»Wandelt nur würdig des Evangeliums des Christus, damit ich, sei es, dass ich komme und euch sehe oder abwesend bin, von euch höre, dass ihr fest steht in einem Geist und mit einer Seele …« (Philipper 1,27)
Paulus ermahnt die Philipper und auch uns, würdig des Evangeliums des Christus zu leben. Was bedeutet dies grundsätzlich? Wir alle kennen den ersten Artikel unseres Grundgesetzes, welcher uns darauf hinweist, dass die Würde des Menschen unantastbar ist. Dieser erste Artikel des Grundgesetzes bildet die rechtliche Grundlage allen staatlichen und zwischenmenschlichen Handelns in unserem Land und bindet die Gesetzgebung, die Rechtsprechung sowie die Exekutive an die Bewahrung der Menschenrechte. Der Staat hat vor allen Dingen den Auftrag, diese Würde des Menschen zu wahren und zu schützen.

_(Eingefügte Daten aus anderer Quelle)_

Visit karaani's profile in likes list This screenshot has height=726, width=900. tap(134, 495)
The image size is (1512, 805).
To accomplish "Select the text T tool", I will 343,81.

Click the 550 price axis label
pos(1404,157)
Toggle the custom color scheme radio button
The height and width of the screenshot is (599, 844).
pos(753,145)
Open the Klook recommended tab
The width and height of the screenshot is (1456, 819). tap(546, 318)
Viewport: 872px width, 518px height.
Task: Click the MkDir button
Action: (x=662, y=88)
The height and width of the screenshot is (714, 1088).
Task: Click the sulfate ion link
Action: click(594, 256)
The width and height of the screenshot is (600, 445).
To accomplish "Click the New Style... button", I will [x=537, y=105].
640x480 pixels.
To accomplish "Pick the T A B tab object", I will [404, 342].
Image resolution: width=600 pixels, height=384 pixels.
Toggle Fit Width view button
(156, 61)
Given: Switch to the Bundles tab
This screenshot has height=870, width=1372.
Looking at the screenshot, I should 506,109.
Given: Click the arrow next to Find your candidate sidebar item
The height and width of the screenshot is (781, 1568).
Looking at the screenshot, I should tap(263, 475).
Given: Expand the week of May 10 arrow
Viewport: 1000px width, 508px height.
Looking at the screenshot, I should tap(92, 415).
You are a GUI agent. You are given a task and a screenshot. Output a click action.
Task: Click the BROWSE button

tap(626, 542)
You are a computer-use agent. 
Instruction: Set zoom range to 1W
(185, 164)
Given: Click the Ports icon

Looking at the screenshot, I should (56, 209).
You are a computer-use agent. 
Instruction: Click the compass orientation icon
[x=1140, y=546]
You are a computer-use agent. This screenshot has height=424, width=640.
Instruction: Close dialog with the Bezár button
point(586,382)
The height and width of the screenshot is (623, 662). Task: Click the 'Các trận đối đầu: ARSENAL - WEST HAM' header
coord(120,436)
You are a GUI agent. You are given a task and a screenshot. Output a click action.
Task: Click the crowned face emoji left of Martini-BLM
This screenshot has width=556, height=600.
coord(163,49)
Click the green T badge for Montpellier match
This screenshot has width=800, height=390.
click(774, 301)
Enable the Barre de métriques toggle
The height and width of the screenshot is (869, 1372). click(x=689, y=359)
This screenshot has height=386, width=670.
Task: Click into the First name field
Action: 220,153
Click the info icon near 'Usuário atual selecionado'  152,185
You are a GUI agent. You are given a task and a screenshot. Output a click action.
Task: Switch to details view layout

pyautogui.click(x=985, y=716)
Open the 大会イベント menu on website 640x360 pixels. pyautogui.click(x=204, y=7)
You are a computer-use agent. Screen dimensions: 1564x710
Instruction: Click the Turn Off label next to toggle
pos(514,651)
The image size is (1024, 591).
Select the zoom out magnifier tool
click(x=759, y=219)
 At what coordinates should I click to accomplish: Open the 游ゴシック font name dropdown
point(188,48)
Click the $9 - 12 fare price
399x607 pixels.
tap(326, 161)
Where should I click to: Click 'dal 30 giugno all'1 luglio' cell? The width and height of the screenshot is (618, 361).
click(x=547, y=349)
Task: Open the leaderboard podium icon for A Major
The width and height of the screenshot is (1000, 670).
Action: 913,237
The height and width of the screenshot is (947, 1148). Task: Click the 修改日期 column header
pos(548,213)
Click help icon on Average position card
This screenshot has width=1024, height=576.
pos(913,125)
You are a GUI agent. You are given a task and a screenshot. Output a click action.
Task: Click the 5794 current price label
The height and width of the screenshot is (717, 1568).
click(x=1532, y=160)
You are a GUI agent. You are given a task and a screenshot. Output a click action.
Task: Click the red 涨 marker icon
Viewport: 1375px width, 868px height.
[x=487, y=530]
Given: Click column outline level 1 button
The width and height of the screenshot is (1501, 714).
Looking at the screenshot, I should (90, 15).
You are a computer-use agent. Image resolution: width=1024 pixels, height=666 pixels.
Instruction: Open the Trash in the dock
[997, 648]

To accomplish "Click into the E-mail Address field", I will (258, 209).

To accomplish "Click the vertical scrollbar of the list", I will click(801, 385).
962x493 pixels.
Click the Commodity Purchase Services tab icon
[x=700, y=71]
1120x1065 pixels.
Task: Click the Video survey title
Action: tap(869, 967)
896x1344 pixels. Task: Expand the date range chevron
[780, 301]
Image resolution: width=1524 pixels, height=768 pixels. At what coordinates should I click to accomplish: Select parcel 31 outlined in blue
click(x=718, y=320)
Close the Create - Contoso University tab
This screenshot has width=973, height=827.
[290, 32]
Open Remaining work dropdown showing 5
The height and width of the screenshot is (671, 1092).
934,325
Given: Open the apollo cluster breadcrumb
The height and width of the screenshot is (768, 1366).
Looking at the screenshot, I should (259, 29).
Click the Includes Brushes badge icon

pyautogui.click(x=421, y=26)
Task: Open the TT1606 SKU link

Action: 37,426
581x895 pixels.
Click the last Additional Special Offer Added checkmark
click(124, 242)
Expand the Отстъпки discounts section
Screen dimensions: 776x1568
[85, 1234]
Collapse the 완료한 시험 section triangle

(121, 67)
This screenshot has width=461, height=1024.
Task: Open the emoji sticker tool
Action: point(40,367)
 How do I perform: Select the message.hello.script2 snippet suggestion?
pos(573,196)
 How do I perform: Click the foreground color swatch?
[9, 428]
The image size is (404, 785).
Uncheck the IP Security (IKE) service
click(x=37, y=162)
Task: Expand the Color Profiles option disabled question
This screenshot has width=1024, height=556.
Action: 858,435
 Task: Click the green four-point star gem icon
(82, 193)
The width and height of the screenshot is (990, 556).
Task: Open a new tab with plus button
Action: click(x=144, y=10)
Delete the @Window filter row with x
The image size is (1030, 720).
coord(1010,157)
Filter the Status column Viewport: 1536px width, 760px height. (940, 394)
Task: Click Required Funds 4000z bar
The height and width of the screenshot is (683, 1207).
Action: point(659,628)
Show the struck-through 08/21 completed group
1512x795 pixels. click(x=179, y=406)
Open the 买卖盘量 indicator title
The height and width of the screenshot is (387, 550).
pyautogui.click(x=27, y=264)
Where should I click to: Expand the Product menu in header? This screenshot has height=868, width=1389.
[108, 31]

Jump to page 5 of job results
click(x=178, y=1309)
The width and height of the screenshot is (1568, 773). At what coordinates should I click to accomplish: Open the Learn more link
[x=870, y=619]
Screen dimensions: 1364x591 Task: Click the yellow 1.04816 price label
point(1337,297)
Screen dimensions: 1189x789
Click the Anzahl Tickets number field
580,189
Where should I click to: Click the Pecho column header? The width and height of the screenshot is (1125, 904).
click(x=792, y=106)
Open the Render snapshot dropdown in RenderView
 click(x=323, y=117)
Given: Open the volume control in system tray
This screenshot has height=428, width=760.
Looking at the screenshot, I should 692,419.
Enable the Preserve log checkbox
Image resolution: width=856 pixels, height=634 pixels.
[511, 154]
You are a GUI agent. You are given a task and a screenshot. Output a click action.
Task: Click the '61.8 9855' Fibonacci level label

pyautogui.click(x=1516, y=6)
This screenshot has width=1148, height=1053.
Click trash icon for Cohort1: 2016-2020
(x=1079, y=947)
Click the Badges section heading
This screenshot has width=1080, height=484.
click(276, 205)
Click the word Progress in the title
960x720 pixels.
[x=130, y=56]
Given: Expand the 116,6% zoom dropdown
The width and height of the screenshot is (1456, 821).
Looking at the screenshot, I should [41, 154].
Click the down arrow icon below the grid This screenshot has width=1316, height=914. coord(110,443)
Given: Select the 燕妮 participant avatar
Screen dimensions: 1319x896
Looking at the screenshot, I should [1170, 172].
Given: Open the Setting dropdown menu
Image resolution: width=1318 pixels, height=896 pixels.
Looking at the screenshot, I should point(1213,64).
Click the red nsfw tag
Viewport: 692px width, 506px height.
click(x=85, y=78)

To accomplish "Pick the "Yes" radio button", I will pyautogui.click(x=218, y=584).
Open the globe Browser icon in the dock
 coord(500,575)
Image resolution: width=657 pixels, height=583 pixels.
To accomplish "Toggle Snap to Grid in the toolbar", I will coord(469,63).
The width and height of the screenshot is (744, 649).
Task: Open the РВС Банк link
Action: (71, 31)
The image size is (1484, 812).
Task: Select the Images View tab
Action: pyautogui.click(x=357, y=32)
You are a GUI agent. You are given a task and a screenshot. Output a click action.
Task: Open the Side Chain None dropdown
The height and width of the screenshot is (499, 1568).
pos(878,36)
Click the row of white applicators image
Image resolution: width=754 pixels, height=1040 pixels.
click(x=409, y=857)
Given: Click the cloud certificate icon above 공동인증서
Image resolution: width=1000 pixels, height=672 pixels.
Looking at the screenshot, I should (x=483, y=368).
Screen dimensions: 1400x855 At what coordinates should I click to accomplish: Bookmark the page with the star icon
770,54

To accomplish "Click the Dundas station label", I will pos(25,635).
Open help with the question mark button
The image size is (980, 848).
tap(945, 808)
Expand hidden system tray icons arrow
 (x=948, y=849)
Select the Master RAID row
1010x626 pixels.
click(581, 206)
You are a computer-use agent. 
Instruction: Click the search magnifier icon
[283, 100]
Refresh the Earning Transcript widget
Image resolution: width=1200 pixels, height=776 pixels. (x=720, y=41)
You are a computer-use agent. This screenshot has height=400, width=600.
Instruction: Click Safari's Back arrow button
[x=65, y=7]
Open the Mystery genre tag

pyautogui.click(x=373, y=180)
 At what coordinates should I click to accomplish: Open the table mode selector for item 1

Die Väter des Grundgesetzes waren von unterschiedlichen Anschauungen über den Ursprung dieser Würde geprägt, manche leiteten diese Würde von der Annahme einer Gottesebenbildlichkeit des Menschen ab, andere von der Annahme einer naturgemäßen Würde des Menschen auf der Grundlage der humanistischen Anschauung. Allen gemein war jedoch der feste Entschluss, dass es nie wieder einen deutschen Staat geben sollte, der die Menschenwürde derart mit Füßen tritt, wie es unter der nationalsozialistischen Diktatur geschah.
Wie wir an unserem Grundgesetz erkennen, verfügt die Würde des Menschen über einen Ausgangspunkt und über verschiedene Funktionen. Die Würde ist dem Menschen durch etwas gegeben, wie wir oben sehen. Die Würde hat etwas mit dem Wesen des Menschen zu tun, damit, wer wir sind, ganz unabhängig davon, was wir tun oder nicht tun. Wir haben eine Würde, allein weil wir Gottes Geschöpfe sind. Die Funktionen der Würde lassen sich in Anlehnung an die Grundrechte meines Erachtens wie folgt beschreiben:
- Die Würde gibt dem Menschen einen bestimmten Status und Wert.
- Die Würde des Menschen setzt dem zwischenmenschlichen Handeln Grenzen und hat damit eine Schutzfunktion.
- Die Würde des Menschen ist somit auch der verbindende Wert der Menschen. Die Bewahrung von Würde ermöglicht Gemeinschaft.
- Die Würde des Menschen verpflichtet ihn und nimmt ihn in die Verantwortung.
In der heutigen Bibelstelle ist von einer ganz besonderen Würde die Rede, die Würde im Zusammenhang mit dem Evangelium. Wenn wir die o. g. Punkte darauf beziehen, würde dies bedeuten: Das Evangelium gibt uns den besonderen Status des Gotteskindes und den Wert, den Gott uns zuspricht. Diese Würde von Gott, die uns durch Christus zukommt, gibt uns eine besondere Autorität über die Mächte der Finsternis, sie schützt uns. Die Würde des Gotteskindes bedeutet auch eine besondere Begabung, die uns verpflichtet und uns in die Verantwortung nimmt. Sie macht uns darüber hinaus zum Teil der Gemeinschaft der Gläubigen.
Würdig des Evangeliums zu leben bedeutet also, sich selbst mit Gottes Augen zu sehen, alles zu hassen, was Gott hasst. Würdig des Evangeliums zu leben bedeutet, mit den Gaben Gottes zu dienen, so dass dieses Evangelium weitergegeben wird. Würdig des Evangeliums zu leben bedeutet, in Einheit mit den Schwestern und Brüdern zu leben: „… dass ihr fest steht in einem Geist und mit einer Seele!“
Würdig dieser Berufung zu leben bedeutet, alles zu unterbinden, was unter der Würde eines Gotteskindes ist und Galater 5 hilft uns, diese Merkmale zu erkennen (Unzucht, Unreinheit, Ausschweifung, Götzendienst, Zauberei, Feindschaften, Hader, Eifersucht, Zornausbrüche, Selbstsüchteleien, Zwistigkeiten, Parteiungen, Neidereien, Trinkgelage, Völlereien und dergleichen). Paulus ermahnt uns, in uns zu gehen und zu reflektieren, ob wir im o. g. Sinne würdig der Berufung leben. Dies zu unserem Schutz, damit uns die Herrlichkeit unserer Berufung nicht verloren gehe. Amen.